アラブニュース
ロンドン:英国とイランの二重国籍を持っていた元高官の処刑への対応として、英国政府はイランの外交官を追放すべき、と元高官の近親者がデイリー・テレグラフ紙に語った。
イランの国防副大臣を務めていたアリレザ・アクバリ氏には生前、英国のためにスパイ行為を働いた容疑がかけられていた。
元大臣は3500時間の暴力的な拷問の後に自白させられたと語っており、最終的に14日に処刑された。
61歳だったアクバリ氏は1997~2005年まで、モハンマド・ハータミー元大統領の改革政権で大臣を務めた。
その後、マフムード・アフマディーネジャード氏率いる強硬政権からの嫌がらせに会い、2008年に英国へ出国した。そして2009年、イラン訪問中にスパイ行為の容疑で拘束された。
アクバリ氏の甥のラミン・フォルハニ氏はテレグラフ紙に対し、おじの処刑を「そのまま見過ごすことはできない」と語り、英国は最低でもイランの外交官を追放すべきだと述べている。英国政府は処刑を思いとどまるようイランに求めたが、無駄だった。
「朝起きてすぐに処刑のことを知りました。言葉になりません。恐ろしく、大きな衝撃を受けています」とフォルハニ氏は語る。
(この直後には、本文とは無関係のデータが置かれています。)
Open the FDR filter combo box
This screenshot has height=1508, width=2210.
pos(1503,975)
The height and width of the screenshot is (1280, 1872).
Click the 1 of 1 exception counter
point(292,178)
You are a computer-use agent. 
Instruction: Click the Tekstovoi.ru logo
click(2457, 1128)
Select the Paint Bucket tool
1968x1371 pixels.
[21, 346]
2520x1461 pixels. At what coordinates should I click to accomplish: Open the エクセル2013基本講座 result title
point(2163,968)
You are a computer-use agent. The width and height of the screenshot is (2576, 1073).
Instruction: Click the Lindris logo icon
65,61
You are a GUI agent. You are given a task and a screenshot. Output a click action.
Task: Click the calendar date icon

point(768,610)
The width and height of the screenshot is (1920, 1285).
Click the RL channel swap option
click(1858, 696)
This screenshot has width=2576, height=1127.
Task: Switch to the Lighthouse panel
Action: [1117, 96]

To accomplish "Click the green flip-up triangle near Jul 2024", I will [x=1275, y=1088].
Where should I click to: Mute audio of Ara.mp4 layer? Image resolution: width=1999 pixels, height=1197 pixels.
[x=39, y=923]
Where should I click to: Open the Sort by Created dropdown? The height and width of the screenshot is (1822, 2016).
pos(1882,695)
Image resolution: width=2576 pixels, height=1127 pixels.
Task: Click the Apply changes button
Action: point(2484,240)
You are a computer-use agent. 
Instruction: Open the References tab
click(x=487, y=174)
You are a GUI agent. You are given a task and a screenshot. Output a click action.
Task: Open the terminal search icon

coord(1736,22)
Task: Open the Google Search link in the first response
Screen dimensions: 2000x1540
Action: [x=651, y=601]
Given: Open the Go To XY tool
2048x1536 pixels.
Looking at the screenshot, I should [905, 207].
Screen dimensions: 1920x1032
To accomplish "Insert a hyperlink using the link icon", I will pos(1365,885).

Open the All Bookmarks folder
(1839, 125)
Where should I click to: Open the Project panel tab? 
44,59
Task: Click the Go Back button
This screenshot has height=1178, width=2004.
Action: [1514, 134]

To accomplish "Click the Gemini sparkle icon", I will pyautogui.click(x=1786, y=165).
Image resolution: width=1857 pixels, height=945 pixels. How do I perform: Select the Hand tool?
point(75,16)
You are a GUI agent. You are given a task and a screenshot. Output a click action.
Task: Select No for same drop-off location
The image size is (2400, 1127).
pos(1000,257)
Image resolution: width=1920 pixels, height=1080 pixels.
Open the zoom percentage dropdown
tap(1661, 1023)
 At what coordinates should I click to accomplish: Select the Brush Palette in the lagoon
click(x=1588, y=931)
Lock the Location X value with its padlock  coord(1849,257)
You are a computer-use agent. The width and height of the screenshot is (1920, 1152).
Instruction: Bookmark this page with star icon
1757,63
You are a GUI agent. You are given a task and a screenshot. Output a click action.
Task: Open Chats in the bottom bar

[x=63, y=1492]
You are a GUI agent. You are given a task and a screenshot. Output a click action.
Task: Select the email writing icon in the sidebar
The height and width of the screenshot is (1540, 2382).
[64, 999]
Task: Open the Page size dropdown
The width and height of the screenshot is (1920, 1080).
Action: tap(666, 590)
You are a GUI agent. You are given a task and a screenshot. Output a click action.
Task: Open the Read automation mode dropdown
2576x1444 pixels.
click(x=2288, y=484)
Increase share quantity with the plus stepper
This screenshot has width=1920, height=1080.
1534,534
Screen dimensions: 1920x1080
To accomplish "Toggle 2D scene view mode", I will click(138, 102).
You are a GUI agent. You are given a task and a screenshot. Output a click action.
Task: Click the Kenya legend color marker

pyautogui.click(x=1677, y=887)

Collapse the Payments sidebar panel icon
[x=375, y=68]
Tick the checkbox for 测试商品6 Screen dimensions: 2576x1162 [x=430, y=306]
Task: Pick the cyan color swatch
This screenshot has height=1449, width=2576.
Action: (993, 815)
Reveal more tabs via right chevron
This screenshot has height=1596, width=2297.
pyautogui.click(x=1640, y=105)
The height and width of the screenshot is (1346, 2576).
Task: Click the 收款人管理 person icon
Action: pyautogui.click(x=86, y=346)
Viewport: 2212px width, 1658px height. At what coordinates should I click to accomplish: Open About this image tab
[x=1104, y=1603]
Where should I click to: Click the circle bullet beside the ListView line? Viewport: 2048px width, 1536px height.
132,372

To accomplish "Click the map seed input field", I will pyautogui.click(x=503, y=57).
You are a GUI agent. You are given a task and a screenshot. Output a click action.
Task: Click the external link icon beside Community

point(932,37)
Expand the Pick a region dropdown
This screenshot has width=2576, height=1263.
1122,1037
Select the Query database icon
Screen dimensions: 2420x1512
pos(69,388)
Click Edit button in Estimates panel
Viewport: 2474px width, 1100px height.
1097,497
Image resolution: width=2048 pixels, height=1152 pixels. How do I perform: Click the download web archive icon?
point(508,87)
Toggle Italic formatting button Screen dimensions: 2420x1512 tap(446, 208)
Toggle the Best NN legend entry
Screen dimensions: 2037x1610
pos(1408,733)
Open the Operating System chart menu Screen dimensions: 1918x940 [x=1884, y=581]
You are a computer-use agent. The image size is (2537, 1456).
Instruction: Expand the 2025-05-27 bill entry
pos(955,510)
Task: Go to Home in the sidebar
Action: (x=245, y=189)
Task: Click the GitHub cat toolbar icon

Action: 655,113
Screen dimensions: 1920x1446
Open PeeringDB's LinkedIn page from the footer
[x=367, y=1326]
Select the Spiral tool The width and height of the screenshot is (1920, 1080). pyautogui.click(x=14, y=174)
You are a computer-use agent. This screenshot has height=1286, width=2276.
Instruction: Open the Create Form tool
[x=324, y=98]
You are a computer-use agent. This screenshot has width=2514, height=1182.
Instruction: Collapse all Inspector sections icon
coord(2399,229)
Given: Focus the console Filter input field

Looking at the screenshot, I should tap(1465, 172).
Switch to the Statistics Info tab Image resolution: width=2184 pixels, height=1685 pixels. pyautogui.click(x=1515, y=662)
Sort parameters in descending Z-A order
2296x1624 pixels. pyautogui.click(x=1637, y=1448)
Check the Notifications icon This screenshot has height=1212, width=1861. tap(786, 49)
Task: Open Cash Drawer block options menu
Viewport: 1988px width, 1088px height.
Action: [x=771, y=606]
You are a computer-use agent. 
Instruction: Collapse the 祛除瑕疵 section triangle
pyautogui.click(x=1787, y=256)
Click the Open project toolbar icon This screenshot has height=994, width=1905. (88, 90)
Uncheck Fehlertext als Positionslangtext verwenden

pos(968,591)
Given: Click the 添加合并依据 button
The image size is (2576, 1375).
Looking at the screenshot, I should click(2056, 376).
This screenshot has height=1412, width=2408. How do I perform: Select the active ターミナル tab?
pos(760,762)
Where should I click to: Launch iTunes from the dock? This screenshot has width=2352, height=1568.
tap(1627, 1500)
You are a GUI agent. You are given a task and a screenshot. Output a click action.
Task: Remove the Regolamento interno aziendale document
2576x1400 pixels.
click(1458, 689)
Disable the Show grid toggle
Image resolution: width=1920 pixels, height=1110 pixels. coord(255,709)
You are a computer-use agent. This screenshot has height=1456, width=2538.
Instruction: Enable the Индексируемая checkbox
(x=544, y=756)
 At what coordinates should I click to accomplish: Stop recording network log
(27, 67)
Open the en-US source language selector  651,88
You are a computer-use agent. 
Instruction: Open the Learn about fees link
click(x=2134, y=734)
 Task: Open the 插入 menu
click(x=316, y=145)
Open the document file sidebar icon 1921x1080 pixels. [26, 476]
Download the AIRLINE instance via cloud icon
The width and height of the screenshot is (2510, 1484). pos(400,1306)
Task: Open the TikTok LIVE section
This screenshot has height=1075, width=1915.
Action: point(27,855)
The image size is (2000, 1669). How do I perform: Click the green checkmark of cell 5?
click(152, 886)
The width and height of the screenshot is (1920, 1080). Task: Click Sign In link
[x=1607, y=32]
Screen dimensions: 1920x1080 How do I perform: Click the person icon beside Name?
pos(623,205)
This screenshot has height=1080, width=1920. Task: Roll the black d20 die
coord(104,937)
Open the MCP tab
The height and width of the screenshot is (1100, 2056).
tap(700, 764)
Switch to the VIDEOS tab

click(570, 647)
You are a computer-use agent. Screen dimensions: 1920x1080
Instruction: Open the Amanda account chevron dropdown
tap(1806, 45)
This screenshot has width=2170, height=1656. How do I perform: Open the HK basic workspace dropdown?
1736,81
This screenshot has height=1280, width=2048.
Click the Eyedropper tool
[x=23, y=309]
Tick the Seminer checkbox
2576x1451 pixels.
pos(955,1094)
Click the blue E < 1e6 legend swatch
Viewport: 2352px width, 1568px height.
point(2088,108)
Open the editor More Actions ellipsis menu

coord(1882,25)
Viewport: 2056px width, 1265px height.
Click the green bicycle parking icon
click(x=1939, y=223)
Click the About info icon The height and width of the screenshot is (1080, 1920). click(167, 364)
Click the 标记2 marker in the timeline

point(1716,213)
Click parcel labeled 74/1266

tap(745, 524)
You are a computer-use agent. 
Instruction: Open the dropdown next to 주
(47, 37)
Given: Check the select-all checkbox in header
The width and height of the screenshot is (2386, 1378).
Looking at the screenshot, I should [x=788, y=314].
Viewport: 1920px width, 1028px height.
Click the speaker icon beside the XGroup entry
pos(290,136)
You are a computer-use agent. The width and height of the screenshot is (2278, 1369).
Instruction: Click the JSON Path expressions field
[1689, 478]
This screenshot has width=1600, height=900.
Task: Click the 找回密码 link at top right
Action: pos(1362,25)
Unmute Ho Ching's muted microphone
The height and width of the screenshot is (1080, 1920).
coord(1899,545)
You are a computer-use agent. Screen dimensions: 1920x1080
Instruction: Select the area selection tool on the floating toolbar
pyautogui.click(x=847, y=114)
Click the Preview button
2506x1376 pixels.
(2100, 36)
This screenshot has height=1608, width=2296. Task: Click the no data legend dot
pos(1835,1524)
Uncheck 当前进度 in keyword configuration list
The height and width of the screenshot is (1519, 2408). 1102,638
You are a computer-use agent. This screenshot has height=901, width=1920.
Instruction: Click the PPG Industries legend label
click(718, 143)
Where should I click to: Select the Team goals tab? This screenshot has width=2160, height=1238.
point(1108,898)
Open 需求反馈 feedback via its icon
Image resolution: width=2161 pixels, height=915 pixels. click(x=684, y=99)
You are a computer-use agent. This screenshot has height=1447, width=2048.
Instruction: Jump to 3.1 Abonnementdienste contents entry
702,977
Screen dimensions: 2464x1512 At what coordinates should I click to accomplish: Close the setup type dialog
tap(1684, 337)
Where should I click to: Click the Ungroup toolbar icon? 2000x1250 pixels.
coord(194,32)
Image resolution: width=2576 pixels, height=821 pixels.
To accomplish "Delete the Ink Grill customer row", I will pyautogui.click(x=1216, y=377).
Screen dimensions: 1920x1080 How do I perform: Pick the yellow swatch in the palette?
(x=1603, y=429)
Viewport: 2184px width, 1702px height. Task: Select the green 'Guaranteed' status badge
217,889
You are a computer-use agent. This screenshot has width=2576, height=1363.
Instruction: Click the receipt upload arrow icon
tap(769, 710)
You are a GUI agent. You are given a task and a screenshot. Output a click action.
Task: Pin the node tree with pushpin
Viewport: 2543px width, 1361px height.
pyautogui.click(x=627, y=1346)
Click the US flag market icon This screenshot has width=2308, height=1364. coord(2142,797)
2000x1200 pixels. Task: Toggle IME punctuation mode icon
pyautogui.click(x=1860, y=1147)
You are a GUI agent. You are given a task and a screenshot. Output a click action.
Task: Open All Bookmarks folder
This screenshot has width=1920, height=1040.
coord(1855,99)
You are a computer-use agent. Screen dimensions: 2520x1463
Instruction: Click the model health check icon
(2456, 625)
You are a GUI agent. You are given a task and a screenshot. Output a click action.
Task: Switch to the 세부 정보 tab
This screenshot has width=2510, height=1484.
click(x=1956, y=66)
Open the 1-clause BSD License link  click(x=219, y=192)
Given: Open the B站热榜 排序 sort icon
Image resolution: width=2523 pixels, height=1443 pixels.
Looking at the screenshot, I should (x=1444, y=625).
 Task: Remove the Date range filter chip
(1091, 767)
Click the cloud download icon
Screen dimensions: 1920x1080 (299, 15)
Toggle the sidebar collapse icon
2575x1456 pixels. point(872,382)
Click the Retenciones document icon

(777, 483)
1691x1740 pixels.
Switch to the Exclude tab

「今の政権ならやりかねないとは思っていましたが、私たちは皆、ナザニン・ザガリ・ラトクリフ氏の場合のように、考えを変えてくれることを期待していたと思います。でも、それは叶いませんでした」
「外交面においては、英国政府の解放の呼びかけにもかかわらず市民が処刑されたのですから、最低でも外交官を追放し、英国側(の職員)も呼び戻すべきでしょう」
「英国政府がしてくれたことには感謝しています。しかし相手は、人の命を何とも思っていない反道徳的な政権なのです」
「英国政府から外交面での対応があることを期待し、問題が放置されないことを願っています」
英国政府は14日、イランの検事総長に制裁を課す一方で、サイモン・シャークリフ駐イラン大使を一時的に呼び戻すと発表した。だがロンドンにいるイランの外交官については、まだ決定が下されていない。
フォルハニ氏はアクバリ氏に対する容疑を否定し、おじは「イランを助けるために全力を尽くしていた愛国者」だったと述べた。アクバリ氏はイラン・イラク戦争を終結させるうえで重要な役割を果たしたが、それも一例だという。
「いかなるかたちでも、おじが国や政権を危機に晒すようなことをするとは考えられません」とフォルハニ氏はスカイ・ニュースに語っている。
「祖国に反することをするような人物だとは思えません。そのようなことは理解しがたいです」
「私が思うに、これは政治ゲームなのでしょう。残念ながら、今の政権は人民を抑圧するためにどんなことでもします。しかし、国民に起こっていることから国際社会の目をそらす意図もあると思います」
フォルハニ氏はテレグラフ紙に以下のように語っている。「おじは家族思いのいい人でした。残酷な政権はこうしたことを善良な人々に行っています。残念ながら、おじもその1人に過ぎません」
「仕事がどんなに忙しくても、おじはイランの新年にいつも欠かさず私たちのところに来てくれました。いい思い出です。私が子供のときから優しくしてくれました。おじの笑顔を思い出します」
「私が大きくなるにつれ、おじは私がイランの政権を支持していないことを理解しました。それにもかかわらず、家族としていつも優しく接してくれまました」
「おじは笑顔を絶やしませんでした。いつも、家族であろうが友人であろうができるだけ誰でも助けようとしていました。私はそのことをいつまでも忘れません」
英国のリシ・スナク首相は、アクバリ氏の処刑は「野蛮な行為」だと述べた。その一方でジェイムズ・クレバリー外相は、英国政府は「嫌悪感」を覚えており、そのためにイランの代理大使を外務省に呼び戻したと述べた。